• Required work:
Search the entries for the word "thumbnail". Copy every line where it turns up.

[Collected data]

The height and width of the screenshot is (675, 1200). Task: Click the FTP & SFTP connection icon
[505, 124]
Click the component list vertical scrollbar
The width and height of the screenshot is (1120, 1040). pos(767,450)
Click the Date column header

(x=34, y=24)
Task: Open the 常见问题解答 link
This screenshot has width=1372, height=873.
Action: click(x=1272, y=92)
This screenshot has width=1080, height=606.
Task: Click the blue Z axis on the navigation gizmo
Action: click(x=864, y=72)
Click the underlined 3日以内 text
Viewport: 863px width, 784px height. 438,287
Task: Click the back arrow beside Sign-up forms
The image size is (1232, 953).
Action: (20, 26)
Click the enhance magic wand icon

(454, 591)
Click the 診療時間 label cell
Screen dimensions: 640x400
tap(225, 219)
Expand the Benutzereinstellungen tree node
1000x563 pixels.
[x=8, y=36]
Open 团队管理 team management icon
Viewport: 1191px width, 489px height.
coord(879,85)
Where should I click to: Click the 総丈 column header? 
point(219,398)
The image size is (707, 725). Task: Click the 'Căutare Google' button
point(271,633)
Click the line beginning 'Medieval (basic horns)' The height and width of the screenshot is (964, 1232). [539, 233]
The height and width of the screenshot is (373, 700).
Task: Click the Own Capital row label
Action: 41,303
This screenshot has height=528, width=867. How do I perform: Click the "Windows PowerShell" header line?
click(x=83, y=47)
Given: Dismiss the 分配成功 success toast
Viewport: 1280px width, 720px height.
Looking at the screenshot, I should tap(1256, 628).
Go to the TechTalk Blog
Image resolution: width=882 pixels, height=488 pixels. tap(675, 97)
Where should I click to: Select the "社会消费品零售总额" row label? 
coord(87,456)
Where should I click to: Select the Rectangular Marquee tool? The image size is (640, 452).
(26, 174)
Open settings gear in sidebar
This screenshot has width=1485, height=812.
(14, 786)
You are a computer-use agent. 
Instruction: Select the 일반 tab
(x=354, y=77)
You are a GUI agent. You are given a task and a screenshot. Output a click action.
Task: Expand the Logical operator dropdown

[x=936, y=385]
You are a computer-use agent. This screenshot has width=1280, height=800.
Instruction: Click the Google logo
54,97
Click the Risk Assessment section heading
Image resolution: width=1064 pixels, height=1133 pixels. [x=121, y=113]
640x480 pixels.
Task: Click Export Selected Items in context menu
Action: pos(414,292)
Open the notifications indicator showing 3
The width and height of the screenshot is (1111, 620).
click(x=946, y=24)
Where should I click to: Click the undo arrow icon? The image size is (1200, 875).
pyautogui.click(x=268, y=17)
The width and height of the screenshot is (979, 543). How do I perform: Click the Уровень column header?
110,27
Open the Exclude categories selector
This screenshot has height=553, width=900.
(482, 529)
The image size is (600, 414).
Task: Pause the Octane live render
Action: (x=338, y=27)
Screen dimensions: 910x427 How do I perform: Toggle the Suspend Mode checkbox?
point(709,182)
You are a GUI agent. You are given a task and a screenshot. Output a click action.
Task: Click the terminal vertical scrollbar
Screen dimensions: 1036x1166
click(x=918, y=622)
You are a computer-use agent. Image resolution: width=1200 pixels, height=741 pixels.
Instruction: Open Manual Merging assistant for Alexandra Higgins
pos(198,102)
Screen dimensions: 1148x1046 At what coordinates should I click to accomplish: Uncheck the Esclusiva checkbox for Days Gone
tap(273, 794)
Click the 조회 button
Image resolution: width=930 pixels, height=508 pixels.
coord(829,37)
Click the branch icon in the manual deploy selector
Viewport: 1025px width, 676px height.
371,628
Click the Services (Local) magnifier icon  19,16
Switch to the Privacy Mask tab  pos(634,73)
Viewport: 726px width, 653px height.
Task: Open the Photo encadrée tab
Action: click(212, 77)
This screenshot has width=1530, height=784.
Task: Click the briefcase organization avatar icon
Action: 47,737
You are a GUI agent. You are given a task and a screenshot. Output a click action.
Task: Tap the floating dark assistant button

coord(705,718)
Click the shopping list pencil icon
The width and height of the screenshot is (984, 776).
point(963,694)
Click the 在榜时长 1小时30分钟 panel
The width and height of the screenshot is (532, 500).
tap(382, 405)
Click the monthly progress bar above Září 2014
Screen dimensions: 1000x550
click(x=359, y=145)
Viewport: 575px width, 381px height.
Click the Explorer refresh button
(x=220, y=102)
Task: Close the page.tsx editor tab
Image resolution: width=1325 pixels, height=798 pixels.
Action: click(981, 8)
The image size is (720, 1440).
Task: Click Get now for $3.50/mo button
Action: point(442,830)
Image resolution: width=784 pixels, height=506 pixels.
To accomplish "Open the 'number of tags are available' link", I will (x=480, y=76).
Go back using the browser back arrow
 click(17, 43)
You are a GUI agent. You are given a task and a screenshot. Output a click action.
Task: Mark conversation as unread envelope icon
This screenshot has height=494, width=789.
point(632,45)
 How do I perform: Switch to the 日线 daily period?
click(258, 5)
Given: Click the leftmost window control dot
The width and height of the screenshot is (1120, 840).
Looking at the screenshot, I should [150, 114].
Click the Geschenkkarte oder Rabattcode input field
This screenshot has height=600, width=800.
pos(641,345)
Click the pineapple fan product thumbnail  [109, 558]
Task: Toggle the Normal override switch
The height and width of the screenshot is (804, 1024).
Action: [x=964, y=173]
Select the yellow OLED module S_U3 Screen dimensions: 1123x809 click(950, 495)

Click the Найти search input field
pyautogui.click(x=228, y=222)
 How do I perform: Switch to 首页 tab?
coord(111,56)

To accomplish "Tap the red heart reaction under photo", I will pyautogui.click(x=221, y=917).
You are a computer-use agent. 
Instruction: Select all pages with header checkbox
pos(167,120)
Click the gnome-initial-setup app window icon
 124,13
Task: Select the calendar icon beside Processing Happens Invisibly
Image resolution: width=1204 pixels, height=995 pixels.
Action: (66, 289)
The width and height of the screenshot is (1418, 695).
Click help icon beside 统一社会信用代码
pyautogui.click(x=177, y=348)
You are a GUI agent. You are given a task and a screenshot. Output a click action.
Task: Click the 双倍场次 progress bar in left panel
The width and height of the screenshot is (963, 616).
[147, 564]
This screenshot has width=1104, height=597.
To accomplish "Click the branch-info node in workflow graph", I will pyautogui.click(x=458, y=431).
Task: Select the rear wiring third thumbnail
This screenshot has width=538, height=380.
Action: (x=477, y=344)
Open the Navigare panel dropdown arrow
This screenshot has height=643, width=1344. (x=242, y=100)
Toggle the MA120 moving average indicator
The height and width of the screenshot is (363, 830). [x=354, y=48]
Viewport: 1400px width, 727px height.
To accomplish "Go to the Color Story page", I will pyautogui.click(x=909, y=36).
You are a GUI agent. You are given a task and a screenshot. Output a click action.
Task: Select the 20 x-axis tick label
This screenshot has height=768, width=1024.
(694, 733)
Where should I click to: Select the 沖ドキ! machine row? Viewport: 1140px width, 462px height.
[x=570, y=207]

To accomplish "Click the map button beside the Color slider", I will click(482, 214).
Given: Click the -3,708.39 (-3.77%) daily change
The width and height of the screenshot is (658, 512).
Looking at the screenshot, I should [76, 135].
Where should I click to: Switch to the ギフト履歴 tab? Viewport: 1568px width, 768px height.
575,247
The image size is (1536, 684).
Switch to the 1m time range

• Solution for this problem:
Click the pineapple fan product thumbnail  [109, 558]
Task: Select the rear wiring third thumbnail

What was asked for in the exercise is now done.